Baselbiet hinkt hinterher
Dass sich Basel-Stadt in der Wirtschaftsförderung zu stark auf die Life Sciences konzentriere, lässt Volkswirtschaftsdirektor Christoph Brutschin nicht gelten. Er verweist auf die Bestrebungen, die im Bereich anderer Zielbranchen und der Start-up-Förderung unternommen werden. «Wir sind uns sehr bewusst, dass zwei Drittel der Basler Wertschöpfung aus anderen Branchen stammen.» Den grössten Handlungsbedarf sieht er in der Ausbildung zum Beispiel auch qualifizierter Handwerker, von denen es in Basel viel zu wenige gebe, und in der Arealbewirtschaftung: «Wir brauchen mehr Platz für die Wirtschaft», sagt Brutschin. Den soll es unter anderem im Hafengebiet geben.
Keine Platzprobleme gibt es im Baselbiet. Der neue Wirtschaftsförderer Thomas de Courten hat eher das gegenteilige Problem: Ihm laufen die Firmen davon. Mit Wehmut blickt de Courten auf weggezogene Firmen wie die Sucotec AG (Firmenporträt), die ihren Produktionsstandort von Liestal nach Langenthal verlegt hat, weil Firmengründer Werner Bürgin im Baselbiet nur auf verschlossene Türen stiess.

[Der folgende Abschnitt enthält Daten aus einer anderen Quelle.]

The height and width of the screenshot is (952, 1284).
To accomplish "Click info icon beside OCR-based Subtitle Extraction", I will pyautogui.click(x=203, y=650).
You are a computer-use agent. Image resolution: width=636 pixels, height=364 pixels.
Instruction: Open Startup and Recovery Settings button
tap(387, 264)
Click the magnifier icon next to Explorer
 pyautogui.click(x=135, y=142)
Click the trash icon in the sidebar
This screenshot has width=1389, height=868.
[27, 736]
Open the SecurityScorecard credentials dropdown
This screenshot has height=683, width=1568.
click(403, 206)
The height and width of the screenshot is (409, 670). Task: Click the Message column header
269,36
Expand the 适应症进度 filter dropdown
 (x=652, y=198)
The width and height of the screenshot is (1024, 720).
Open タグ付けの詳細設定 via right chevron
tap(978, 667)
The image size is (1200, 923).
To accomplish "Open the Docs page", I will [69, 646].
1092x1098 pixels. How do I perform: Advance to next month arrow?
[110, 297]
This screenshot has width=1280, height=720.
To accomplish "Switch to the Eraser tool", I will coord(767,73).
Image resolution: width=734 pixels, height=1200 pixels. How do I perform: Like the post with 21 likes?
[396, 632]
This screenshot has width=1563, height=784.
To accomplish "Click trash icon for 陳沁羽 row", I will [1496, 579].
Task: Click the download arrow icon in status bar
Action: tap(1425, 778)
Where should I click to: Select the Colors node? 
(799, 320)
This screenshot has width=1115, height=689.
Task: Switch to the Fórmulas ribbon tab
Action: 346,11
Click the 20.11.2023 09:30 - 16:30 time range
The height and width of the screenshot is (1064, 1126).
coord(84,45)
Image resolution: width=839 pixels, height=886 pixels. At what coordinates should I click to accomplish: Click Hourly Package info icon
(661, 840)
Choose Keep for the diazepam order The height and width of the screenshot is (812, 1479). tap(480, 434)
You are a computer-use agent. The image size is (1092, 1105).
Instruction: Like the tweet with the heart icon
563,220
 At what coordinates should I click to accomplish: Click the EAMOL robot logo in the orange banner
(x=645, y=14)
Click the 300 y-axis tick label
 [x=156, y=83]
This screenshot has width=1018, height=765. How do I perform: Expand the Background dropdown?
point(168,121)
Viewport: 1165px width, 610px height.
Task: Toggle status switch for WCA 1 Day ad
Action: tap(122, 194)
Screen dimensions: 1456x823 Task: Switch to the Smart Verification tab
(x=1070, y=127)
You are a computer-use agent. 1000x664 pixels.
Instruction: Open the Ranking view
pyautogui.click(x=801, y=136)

Es ist sattsam bekannt, dass der Kanton Baselland die Wirtschaftsförderung in den letzten Jahren sträflich vernachlässigt hat. Gegensteuer gibt de Courten mit intensiver Bestandespflege. «Ich besuche jede Woche Firmen, um ihre Bedürfnisse auszuloten.» Vorläufiges Ergebnis seiner Recherche: «Die wirksamste Wirtschaftsförderung ist das Beseitigen von hemmenden Vorschriften und Gesetzen.» Sprich: Steuern senken und deregulieren. Das alte Rezept.
Neben dem Life-Sciences-Cluster, das de Courten entgegen früheren Äusserungen nun doch als «ganz wesentlich» erachtet, birgt der Energiesektor in seinen Augen sehr grosses Potenzial. Zu dumm nur, dass Baselland auch für Firmen aus diesem Bereich nicht der ideale Standort scheint, wie der Wegzug des Fotovoltaik-Herstellers Solvatec (Firmenporträt) von Muttenz auf den Dreispitz in Basel zeigt: «Die Förderung in Basel-Stadt ist grosszügiger und besser verankert als in der Landschaft», erklärt Solvatec-Chef Dominik Müller seinen Abgang. Zwar hat das Baselbiet vor zwei Jahren ebenfalls ein Päckchen zur Förderung erneuerbarer Energien geschnürt. Mit 50 Millionen Franken verteilt auf zehn Jahre ist aber kaum ein Staat zu machen.